The bill trades clearer, more predictable statutory adjournment dates for an earlier default adjournment (June 30), which improves planning but shortens the legislative calendar and raises risks of rushed work and coordination costs.
Members of Congress, congressional staff, and state governments gain a clearer, fixed adjournment schedule (June 30 default and a fixed odd-year date), improving predictability for legislative planning and intergovernmental coordination.
Taxpayers and the public may face delayed or unpassed legislation because advancing the default adjournment to June 30 shortens the congressional calendar and increases the risk that bills will be left unfinished.
Congressional staff and federal agency employees will likely experience compressed workloads and greater time pressure, increasing risk of rushed review, oversight gaps, and staff strain.
State and local governments and other coordinating entities may incur short-term administrative and implementation costs to adjust schedules and deadlines to the new statutory calendar.
Based on analysis of 2 sections of legislative text.
Moves the statutory default congressional adjournment date from July 31 to June 30 and replaces a Labor Day–based summer window with a new early‑August window.
Introduced September 18, 2025 by Michael Cloud · Last progress September 18, 2025
Changes the statutory calendar for congressional adjournment by moving the default annual adjournment date from July 31 to June 30 and by altering the summer adjournment window in odd-numbered years (replacing references to August with July and substituting a Labor Day–based range with a new fixed early‑August window).

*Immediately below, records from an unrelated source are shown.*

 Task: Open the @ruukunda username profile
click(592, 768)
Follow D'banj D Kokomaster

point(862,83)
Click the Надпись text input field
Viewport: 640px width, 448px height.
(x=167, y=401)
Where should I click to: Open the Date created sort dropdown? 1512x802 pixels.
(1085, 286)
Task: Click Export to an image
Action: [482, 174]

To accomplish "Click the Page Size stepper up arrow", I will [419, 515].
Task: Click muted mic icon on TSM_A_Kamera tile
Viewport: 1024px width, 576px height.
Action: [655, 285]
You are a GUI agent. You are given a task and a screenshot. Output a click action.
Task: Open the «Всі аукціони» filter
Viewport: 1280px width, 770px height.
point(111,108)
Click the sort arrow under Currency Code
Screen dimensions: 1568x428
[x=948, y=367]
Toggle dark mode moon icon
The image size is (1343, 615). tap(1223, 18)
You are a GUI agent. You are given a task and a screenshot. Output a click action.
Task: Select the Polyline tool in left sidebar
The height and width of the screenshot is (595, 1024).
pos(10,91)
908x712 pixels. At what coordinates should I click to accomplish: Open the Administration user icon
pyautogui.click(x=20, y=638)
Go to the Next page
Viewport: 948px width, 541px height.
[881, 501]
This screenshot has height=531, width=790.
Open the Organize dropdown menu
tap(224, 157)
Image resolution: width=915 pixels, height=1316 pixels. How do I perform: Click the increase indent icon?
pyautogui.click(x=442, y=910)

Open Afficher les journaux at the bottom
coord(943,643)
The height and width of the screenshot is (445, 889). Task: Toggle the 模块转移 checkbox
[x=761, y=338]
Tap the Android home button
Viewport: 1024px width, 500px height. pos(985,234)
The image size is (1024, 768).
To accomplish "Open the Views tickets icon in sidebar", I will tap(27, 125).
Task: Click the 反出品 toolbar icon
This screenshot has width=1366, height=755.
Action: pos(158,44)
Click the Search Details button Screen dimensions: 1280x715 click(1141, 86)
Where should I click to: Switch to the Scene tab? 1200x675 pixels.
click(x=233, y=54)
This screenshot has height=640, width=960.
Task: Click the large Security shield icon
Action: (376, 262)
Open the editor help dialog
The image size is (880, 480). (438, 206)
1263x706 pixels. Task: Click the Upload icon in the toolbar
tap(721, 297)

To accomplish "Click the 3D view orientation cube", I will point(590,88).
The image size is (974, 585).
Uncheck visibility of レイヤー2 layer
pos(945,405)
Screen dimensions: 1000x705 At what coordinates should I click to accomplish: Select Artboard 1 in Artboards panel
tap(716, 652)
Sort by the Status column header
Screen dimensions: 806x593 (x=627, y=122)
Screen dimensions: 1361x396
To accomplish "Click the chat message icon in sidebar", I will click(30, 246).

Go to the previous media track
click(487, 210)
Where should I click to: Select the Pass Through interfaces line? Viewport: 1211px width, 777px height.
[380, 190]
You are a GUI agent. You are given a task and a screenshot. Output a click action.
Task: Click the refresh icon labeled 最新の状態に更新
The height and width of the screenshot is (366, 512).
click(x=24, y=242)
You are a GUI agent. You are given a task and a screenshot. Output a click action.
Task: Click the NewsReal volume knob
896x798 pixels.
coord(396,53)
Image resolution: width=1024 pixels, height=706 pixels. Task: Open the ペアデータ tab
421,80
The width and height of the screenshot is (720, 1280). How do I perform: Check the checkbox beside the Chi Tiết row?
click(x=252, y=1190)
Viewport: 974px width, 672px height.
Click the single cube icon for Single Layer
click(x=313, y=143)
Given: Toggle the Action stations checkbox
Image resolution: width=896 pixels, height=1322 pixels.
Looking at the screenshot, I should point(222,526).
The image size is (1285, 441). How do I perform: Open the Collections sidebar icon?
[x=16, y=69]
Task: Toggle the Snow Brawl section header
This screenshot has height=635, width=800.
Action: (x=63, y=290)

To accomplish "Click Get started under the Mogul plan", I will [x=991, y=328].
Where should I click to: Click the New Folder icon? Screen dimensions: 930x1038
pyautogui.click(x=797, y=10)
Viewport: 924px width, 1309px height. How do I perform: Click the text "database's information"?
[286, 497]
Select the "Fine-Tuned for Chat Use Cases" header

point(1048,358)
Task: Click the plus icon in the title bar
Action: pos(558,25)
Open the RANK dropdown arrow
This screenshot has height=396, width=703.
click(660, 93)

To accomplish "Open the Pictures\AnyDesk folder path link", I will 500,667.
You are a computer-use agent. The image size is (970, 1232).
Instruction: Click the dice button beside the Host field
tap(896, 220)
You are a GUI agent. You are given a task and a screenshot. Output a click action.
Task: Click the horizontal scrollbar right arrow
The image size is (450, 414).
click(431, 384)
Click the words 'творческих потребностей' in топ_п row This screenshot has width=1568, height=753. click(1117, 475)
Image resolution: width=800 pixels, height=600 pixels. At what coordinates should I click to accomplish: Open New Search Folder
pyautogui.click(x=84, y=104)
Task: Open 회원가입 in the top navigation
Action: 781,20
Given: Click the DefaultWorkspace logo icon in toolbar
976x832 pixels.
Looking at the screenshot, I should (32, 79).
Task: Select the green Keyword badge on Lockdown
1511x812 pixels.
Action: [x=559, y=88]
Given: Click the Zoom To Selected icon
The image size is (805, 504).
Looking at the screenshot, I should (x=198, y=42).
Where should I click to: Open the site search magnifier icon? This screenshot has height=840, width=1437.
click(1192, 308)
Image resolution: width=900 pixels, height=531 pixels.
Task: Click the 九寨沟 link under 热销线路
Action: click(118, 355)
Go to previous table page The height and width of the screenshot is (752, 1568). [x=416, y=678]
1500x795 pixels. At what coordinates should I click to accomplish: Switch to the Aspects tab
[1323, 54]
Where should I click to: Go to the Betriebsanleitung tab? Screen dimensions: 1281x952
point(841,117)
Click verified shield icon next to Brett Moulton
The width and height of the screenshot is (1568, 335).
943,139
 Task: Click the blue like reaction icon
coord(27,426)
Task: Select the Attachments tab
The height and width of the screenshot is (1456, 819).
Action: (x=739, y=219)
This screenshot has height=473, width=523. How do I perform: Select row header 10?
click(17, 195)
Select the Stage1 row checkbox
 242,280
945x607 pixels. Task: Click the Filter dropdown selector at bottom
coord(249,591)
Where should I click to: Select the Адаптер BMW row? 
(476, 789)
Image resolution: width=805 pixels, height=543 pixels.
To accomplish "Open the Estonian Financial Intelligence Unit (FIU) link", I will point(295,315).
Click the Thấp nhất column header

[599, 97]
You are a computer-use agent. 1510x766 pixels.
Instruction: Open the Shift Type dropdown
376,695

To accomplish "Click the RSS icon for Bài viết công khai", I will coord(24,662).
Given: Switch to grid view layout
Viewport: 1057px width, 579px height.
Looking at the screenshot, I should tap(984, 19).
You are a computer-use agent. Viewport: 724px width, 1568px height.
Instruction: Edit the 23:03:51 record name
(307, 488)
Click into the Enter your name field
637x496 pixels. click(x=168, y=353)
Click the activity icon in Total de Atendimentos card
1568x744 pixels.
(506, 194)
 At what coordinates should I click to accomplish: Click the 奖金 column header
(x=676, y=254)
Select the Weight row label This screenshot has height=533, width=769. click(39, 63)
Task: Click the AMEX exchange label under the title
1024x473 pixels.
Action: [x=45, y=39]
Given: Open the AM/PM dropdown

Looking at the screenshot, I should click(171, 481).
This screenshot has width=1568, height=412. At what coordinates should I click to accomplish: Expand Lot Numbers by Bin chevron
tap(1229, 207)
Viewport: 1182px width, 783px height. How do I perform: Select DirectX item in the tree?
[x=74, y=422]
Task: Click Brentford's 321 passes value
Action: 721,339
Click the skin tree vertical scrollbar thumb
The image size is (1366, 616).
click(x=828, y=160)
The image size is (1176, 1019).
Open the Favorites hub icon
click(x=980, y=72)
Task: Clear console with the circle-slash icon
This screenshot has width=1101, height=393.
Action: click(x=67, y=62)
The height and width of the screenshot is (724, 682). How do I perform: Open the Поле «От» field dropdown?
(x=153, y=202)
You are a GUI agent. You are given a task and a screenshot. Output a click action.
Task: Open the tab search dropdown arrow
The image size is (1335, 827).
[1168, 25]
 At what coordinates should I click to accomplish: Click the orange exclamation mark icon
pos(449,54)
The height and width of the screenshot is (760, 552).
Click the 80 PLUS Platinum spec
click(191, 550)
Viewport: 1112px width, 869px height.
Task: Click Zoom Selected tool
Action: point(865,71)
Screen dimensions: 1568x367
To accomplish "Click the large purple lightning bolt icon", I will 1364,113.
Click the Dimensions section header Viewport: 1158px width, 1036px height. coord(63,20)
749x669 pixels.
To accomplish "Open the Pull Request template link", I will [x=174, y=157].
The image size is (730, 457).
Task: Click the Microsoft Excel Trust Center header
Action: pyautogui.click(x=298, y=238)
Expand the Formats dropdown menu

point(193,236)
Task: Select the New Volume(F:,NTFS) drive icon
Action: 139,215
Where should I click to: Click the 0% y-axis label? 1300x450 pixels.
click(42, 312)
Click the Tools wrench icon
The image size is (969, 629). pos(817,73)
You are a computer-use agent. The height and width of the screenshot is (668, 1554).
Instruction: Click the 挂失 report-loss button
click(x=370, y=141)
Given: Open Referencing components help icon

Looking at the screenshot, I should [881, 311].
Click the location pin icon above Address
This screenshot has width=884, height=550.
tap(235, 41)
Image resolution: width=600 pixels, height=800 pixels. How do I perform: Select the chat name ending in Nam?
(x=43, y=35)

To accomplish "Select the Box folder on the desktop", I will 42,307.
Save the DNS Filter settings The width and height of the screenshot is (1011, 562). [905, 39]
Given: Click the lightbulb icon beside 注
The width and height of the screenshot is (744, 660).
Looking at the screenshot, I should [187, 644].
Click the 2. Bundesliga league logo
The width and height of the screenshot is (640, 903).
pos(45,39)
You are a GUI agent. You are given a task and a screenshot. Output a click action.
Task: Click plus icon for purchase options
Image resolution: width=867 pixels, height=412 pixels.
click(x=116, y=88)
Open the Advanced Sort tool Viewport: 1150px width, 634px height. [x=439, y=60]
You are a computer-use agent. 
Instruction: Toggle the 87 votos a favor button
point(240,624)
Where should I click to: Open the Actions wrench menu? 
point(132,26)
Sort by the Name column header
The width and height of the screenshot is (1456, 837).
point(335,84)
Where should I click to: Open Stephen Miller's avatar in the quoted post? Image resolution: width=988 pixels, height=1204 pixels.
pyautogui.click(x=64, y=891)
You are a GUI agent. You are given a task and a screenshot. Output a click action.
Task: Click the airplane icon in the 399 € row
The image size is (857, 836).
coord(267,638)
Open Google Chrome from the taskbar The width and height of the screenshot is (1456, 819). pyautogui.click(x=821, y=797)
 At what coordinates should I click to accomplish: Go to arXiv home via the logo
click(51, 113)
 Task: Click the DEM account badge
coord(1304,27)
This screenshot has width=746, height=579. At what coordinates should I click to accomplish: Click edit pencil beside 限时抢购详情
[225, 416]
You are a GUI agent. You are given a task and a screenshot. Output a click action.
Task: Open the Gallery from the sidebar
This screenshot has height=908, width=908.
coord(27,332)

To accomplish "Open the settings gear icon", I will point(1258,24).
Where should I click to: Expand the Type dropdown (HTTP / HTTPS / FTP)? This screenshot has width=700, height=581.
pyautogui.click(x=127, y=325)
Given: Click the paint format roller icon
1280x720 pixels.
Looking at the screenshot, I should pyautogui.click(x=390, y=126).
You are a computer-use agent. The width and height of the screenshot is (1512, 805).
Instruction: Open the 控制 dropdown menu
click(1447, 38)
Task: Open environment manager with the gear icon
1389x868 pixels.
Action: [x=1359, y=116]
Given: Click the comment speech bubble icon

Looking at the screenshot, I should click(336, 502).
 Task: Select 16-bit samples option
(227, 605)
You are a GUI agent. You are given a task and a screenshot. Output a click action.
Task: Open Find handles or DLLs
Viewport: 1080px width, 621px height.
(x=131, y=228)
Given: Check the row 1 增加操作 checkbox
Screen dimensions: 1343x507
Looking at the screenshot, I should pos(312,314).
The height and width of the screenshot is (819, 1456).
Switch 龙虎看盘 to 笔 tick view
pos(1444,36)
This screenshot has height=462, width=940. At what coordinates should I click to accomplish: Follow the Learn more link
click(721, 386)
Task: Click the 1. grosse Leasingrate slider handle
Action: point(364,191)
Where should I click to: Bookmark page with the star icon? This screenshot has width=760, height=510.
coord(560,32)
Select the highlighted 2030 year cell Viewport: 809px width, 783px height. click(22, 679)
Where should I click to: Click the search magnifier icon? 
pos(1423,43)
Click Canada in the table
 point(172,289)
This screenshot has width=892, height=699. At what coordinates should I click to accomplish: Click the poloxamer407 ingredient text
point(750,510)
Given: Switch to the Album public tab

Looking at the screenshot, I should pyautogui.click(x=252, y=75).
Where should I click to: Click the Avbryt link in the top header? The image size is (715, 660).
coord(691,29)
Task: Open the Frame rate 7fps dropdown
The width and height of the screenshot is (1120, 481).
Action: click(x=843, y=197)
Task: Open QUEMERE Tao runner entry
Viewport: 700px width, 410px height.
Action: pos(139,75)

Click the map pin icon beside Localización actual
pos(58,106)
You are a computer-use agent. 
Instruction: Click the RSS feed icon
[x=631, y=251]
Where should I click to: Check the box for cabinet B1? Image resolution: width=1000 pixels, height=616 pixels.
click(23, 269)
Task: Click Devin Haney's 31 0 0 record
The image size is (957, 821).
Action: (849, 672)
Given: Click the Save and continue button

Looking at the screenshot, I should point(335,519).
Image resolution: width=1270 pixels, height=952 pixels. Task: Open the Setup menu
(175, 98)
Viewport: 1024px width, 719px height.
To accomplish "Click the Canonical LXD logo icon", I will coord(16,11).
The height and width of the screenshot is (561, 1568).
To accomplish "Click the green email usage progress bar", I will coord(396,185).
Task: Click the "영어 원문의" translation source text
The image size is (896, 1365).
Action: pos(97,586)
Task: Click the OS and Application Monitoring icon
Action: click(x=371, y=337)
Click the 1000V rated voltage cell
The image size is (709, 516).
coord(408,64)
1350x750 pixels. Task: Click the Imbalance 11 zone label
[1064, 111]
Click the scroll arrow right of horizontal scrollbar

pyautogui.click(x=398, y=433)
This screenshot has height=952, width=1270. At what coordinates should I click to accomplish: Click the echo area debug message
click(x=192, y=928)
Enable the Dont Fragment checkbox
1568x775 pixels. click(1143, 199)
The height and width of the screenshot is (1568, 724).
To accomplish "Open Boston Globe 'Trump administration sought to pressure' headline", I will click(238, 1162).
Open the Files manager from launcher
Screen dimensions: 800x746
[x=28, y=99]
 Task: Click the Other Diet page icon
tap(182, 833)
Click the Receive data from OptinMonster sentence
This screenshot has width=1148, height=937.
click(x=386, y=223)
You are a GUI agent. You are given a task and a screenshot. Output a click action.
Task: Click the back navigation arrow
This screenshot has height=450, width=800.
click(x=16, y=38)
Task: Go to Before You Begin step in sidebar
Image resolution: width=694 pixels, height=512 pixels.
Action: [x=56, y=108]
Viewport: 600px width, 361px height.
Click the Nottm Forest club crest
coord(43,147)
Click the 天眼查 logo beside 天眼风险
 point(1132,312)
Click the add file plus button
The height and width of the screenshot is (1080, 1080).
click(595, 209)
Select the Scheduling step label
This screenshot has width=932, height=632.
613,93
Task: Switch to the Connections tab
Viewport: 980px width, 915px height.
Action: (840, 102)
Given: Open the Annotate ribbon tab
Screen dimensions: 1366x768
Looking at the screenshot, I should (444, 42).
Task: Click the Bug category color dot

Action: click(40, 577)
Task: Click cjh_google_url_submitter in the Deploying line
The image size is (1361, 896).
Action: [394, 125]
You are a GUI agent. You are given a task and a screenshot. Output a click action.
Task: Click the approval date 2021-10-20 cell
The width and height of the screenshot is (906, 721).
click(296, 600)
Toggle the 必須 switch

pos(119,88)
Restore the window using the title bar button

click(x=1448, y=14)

The amendments take effect on the date the second session of the 119th Congress convenes. The change affects how long Congress is in session during the summer and shifts timing that affects floor activity, committee hearings, staff schedules, and planning by federal agencies and outside stakeholders. The text contains a potentially unclear or self-referential phrase in the new fixed window that could create ambiguity in implementation.